[GAMA123]

только https? что бы при этом работали другие сайты http?
или все же хочешь по конкретным адрессам убить

[dartne]

ну лучше конечно конкретные ресурсы, или накрайняк просто https.
Есть пользователи, которые научились ходить на ресурсы по https, squid блокирует у меня только http,вот и хочу политиками им https Закрыть

[GAMA123]

dartne, конкретные ресурсы, это для прокси или Forefront microsoft

могу подсказать как сделать что бы могли зайти только на нужные вам сайты, и никакие другие не откроются

+ вопрос: домен или рабочая группа? кому запрещать будем? пользователям или компам

[dartne]

GAMA123, домен,Squid,Iptables

[jameszero]

dartne
GPO здесь вряд ли поможет.
Блокируйте на шлюзе:

Код:

iptables -I FORWARD -p tcp --dport 443 -j DROP

Если нужно закрыть конкретные сайты, вот пример блокировки вконтакта:

Код:

iptables -I FORWARD -p tcp -d 82.96.196.0/24 --dport 443 -j DROP
iptables -I FORWARD -p tcp -d 87.240.128.0/18 --dport 443 -j DROP
iptables -I FORWARD -p tcp -d 87.240.128.0/19 --dport 443 -j DROP
iptables -I FORWARD -p tcp -d 87.240.160.0/19 --dport 443 -j DROP
iptables -I FORWARD -p tcp -d 93.186.224.0/21 --dport 443 -j DROP
iptables -I FORWARD -p tcp -d 93.186.232.0/21 --dport 443 -j DROP
iptables -I FORWARD -p tcp -d 95.142.192.0/20 --dport 443 -j DROP
iptables -I FORWARD -p tcp -d 95.142.192.0/21 --dport 443 -j DROP
iptables -I FORWARD -p tcp -d 95.142.200.0/21 --dport 443 -j DROP
iptables -I FORWARD -p tcp -d 95.142.201.0/24 --dport 443 -j DROP
iptables -I FORWARD -p tcp -d 95.142.202.0/24 --dport 443 -j DROP
iptables -I FORWARD -p tcp -d 95.213.0.0/17 --dport 443 -j DROP
iptables -I FORWARD -p tcp -d 95.213.0.0/18 --dport 443 -j DROP

[dartne]

jameszero, Тут печалька, у пользователь DHCP Динамические IP, придется всем 400 пользователям назначать статику, постоянно отслеживать, у кого есть доступ, у кого нету, постоянно мониторить на каком IP какой хост, работающий по https живет

Как вариант рассматриваю GPO с запретом на редактирование прокси, и прокси какой нибудь 127.0.0.1, чтобы пользователь не смог сам менять
Но опять же, если особо умный пользователь запустит "левый" браузер, то придется мониторить таких пользователь и баник по EXE запуск подобных браузеров...

[WindowsNT]

Я правильно понимаю, что вы отключите для клиентов половину сайтов (в том числе весь интернет-банкинг), и всё в порядке, вам за это ничего не будет?

[mwz]

Цитата dartne:

у пользователь DHCP Динамические IP »

IP выделяются вашим же сервером на W2008 R2, его DHCP?
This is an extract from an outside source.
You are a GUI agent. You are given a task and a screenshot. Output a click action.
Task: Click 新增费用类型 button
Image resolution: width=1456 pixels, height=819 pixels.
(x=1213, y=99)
Тогда настройте сеть нормально, прописав имеющихся клиентов в таблицу статических адресов по MAC-адресам (в настройках DHCP-сервера можно экспортировать список текущих клиентов и использовать его для прописывания статических адресов методом Copy/Paste; возможно даже можно использовать список целиком – но сюда не лазил).

При этом любому из клиентов можно будет здесь же настроить индивидуальные ограничения или особенности, типа: "А вот этому можно иметь доступ к внутренней сети – но в интернет ни шагу!", "А мне идти в интернет не через общий шлюз по умолчанию, а через резервный шлюз", "А вот этому перекрыть стандартный порт https" и т.д.

Список таких адресов можно сохранить затем в отдельный файл на свой компьютер, чтобы при возникновении проблем или вопросов практически мгновенно получать ответ на вопросы типа: "А кто это там у нас безобразничает с такого-то адреса?".

Разовая работа (ну и поддержание в актуальном состоянии при появлении новых клиентов и удалении выбывших, типа напрочь сломавшихся компьютеров) – зато позже ещё не раз это пригодится.